Davis-Putnam Procedure

Question

My professor gave the following to be applied to clauses when using the Davis-Putnam procedure:

(a)If literal l is in a clause but no occurrence of lc appears in any clause , delete all clauses containing l.

(b)Remove any clause which is subsumed by any other clause.

(c)If a one literal clause, say l is present, delete all clauses containing l and remove each occurrence of lc in any other clause.

(d) If (a) or (c ) cannot be applied, choose a literal l, such that l, lc appear in some clauses and replace the clause set by 2 sets of clauses.

i. The first set formed as in (c).

ii. The set of clauses with all clauses containing lc removed and l removed from all remaining.

I cannot understand the rule (b) and more specifically by what is being met by subsumed.

Thanks

Answer 1

(a) is Pure-literal rule :

Definition Let $S$ be a set of clauses. A pure literal in $S$ is a literal $l$ that appears in at least one clause of $S$, but its complement $l^c$ does not appear in any clause of $S$.

Theorem Let $S$ be a set of clauses and let $l$ be a pure literal in $S$. Let $S'$ be obtained from $S$ by deleting every clause containing $l$. Then $S$ and $S'$ are equisatisfiable [meaning that that $S$ is satisfiable if and only if $S'$ is].

(b) is the Subsumption rule.

Consider two clauses $C, C'$ such that $C \subseteq C'$; then remove $C'$.

We say that clause $C$ subsumes clause $C'$ and that $C'$ is a subsumed clause.

Because a clause is a set of atoms representing a disjunction, we have that e.g. $\{ l \} \subseteq \{ l,k \}$ corresponds to the fact that $l \vDash l \lor k$.

This in turns means that if $\{ l,k \}$ is unsatisfiable also $\{ l \}$ is; thus we can remove the first one, shortening the clause.

(d) is the Splitting rule.

See Chin-Liang Chang & Richard Char-Tung Lee, Symbolic Logic and Mechanical Theorem Proving, Academic Press (1973), page 63-64.

Answer 2

A clause $C_1$ subsumes a clause $C_2$ iff $C_1 \subset C_2$

Remember that you are trying to find a truth-value assignment that satisfies each clause, i.e. that sets at least one literal in each clause to true.
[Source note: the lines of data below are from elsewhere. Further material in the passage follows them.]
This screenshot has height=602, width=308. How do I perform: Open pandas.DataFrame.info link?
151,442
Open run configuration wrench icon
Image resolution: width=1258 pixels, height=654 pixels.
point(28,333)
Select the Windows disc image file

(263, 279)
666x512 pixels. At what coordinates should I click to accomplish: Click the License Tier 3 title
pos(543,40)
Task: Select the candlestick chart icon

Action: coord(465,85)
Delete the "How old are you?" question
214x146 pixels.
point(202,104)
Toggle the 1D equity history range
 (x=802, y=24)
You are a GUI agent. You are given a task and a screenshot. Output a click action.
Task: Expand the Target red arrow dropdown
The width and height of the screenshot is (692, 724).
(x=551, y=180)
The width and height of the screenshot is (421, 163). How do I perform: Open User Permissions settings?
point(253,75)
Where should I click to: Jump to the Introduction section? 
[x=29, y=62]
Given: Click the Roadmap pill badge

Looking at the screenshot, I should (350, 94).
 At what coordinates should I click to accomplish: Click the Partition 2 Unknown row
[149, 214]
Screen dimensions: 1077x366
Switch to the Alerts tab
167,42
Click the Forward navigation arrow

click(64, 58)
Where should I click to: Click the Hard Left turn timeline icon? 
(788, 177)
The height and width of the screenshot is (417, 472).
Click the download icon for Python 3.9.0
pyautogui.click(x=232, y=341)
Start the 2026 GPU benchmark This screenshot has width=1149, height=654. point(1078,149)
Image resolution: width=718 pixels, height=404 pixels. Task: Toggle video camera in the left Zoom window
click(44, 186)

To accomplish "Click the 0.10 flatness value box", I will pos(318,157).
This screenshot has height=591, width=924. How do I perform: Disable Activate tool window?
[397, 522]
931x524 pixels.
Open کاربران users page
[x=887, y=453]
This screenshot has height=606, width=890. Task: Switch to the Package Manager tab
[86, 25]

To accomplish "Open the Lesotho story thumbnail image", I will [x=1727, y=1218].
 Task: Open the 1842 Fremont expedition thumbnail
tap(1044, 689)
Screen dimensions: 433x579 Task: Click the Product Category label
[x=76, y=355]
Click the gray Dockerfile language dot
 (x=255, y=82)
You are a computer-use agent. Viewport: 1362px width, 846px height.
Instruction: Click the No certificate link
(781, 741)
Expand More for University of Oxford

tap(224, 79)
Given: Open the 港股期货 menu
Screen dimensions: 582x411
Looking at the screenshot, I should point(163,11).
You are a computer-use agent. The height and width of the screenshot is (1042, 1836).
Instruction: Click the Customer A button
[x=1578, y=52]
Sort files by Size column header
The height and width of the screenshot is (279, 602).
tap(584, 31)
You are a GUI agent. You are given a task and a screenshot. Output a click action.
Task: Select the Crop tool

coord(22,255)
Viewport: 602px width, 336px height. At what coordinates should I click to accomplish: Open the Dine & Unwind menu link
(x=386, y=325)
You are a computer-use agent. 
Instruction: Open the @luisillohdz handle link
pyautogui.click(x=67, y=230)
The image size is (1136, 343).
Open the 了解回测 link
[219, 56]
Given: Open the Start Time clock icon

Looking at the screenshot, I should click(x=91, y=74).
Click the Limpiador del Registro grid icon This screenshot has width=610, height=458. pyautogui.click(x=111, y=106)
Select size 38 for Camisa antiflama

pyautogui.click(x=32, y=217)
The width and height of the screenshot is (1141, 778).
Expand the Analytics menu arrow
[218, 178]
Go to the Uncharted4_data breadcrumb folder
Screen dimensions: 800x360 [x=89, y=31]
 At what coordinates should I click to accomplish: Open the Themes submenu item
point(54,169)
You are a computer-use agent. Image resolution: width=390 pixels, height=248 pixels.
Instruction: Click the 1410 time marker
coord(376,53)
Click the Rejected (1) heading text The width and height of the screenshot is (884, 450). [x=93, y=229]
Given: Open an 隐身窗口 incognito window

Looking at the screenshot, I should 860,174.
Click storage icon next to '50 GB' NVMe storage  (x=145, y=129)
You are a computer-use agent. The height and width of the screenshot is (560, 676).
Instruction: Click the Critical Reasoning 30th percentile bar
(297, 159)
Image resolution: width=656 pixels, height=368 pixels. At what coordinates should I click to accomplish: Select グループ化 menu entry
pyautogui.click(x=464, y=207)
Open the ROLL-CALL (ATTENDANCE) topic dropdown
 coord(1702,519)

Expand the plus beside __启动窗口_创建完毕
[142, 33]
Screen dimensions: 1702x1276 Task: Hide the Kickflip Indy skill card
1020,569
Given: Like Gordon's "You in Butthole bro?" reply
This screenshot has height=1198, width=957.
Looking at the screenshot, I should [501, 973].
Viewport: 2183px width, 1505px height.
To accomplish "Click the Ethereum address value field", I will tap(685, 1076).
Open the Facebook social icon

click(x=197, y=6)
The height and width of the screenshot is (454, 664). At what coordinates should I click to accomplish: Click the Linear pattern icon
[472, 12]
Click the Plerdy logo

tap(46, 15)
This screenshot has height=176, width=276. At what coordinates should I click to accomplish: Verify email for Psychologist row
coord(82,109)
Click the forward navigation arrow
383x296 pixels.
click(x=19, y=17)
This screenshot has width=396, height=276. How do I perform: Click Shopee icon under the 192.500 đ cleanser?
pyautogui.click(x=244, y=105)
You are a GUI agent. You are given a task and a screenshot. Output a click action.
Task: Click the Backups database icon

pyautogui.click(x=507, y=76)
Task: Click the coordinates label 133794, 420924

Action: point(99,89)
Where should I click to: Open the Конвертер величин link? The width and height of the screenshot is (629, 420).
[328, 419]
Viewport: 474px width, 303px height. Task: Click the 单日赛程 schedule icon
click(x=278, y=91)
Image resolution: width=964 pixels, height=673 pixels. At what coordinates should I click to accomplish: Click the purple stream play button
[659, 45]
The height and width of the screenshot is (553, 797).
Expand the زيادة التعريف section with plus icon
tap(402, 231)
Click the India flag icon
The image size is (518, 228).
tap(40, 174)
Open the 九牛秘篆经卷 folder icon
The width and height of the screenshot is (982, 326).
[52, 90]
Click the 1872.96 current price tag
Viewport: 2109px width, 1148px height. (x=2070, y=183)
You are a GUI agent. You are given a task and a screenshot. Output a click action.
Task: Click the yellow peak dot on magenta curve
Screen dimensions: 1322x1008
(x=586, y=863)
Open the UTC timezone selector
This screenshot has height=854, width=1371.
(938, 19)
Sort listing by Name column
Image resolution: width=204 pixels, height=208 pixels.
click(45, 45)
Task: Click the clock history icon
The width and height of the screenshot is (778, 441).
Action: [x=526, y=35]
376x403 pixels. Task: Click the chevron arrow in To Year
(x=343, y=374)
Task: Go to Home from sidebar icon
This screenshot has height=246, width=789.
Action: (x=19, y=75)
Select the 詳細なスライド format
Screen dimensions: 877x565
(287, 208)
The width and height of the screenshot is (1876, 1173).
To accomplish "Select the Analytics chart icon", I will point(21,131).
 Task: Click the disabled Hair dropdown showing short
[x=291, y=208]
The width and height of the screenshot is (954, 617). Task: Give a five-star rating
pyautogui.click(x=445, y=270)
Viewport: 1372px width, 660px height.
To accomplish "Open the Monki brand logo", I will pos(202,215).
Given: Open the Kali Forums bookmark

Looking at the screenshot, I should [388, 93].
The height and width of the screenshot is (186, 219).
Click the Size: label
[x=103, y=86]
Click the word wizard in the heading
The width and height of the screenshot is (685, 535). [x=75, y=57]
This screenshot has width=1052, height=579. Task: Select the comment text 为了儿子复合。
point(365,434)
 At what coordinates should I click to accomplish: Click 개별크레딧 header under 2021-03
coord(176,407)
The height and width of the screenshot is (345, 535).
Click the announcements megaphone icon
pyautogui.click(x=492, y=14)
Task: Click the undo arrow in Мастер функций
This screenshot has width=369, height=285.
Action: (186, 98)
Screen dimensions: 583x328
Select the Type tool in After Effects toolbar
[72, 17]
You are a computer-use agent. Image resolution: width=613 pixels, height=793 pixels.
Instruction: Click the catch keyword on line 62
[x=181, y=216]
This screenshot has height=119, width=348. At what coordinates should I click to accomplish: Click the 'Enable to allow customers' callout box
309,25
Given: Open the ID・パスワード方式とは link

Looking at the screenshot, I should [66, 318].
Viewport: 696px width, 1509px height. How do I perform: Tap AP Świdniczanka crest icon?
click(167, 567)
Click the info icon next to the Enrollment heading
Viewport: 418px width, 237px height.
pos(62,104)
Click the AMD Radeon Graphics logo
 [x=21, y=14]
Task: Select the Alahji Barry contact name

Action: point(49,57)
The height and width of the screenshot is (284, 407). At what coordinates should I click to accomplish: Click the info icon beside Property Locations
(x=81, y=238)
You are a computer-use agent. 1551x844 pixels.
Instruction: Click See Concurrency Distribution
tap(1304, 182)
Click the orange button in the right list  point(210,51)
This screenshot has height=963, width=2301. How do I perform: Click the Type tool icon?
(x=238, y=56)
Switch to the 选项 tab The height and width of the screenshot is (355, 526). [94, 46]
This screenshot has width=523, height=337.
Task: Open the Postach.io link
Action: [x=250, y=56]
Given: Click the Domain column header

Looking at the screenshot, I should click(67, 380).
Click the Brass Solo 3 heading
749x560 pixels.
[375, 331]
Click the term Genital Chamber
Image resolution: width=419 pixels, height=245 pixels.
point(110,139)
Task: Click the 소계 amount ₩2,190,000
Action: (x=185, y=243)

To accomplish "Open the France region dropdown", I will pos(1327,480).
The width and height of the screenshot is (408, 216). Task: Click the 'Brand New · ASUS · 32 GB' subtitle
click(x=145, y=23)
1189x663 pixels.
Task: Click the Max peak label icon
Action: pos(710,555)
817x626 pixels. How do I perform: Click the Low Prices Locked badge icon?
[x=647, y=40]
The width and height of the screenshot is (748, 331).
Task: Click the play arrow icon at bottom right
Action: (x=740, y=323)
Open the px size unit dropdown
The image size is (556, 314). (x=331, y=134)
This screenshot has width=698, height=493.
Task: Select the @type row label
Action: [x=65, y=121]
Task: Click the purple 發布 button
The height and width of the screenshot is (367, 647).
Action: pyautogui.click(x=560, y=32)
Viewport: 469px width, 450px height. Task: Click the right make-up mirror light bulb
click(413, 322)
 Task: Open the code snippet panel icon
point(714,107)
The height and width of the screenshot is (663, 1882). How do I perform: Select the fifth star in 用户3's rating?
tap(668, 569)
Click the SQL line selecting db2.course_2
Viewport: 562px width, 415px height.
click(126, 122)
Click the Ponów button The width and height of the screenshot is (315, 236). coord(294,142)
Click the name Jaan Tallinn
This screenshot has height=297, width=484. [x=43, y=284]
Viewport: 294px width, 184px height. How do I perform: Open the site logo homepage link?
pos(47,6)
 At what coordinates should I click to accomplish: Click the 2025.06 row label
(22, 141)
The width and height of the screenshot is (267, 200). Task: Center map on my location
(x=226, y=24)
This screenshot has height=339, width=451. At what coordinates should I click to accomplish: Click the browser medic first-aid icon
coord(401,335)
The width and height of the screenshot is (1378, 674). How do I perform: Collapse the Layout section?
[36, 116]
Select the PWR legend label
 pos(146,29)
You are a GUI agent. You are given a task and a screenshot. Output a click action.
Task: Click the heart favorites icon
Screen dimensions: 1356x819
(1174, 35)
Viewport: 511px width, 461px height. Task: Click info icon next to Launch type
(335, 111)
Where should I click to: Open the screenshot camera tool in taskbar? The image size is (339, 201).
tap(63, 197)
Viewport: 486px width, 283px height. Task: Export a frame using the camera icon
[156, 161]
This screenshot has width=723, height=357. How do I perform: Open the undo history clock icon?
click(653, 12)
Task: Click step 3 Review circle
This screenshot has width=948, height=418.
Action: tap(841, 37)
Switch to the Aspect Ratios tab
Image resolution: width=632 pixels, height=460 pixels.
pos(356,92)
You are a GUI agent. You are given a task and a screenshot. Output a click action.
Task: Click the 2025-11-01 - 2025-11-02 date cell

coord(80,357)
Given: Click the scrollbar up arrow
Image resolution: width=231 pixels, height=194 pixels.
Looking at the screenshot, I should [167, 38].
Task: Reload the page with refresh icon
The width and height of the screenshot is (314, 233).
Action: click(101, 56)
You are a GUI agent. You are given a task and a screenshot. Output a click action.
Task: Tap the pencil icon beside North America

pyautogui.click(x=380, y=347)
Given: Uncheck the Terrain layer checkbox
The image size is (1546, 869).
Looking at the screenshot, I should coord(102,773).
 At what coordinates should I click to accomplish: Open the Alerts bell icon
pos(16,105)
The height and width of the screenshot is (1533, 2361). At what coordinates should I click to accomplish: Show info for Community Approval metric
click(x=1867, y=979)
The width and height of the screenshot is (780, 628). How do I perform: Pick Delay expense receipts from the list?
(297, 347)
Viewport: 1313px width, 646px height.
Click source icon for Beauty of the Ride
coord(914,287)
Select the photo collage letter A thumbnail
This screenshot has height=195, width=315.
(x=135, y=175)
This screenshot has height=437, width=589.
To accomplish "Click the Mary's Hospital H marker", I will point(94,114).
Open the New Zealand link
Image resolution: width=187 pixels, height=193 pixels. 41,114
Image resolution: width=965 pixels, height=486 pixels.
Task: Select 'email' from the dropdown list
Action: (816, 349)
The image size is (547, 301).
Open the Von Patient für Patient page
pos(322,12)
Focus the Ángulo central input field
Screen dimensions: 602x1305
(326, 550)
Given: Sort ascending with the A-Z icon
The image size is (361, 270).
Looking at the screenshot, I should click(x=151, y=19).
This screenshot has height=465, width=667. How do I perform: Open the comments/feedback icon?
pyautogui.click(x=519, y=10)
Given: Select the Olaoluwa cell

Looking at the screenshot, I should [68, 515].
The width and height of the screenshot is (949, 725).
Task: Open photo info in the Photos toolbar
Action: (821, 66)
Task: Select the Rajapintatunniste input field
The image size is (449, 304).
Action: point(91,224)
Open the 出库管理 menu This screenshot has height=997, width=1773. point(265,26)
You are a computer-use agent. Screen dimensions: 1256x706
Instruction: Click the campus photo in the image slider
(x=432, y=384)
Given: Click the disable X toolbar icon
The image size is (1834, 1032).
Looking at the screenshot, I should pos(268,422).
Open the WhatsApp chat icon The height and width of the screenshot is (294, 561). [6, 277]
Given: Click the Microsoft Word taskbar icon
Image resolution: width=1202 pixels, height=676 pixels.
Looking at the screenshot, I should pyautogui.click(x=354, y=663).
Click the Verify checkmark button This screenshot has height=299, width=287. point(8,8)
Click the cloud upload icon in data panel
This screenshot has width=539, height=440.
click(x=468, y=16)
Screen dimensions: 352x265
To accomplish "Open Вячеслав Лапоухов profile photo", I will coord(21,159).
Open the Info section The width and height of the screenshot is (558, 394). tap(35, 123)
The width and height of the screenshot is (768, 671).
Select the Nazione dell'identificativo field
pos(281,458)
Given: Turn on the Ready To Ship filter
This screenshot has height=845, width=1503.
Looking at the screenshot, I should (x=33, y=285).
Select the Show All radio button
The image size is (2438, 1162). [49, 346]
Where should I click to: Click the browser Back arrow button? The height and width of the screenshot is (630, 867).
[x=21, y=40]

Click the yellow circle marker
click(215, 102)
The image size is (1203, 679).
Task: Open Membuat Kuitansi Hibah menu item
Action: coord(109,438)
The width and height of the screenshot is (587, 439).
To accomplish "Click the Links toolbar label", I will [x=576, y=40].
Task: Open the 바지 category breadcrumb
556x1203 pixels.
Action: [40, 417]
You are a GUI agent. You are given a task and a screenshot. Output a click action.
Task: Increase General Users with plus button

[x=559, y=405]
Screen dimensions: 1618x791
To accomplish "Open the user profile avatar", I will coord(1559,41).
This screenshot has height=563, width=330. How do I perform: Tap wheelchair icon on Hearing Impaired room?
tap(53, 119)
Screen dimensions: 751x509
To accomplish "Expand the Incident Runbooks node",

So if, for example, you have $C_1 = \{ A, B \}$ and $C_2 = \{ A,B,C \}$ in your clause set, then satisfying $C_1$ (i.e. setting one of $A$ and $B$ to true) will automatically satisfy $C_2$. So, there is no sense in worrying about $C_2$: its satisfaction will be guaranteed by satisfying $C_1$. That's why we can remove $C_2$ from the clause set: the original clause set is satisfiable if and only if the clause set with $C_2$ removed is satisfiable.

Thus, in general, we can remove any subsumed clauses.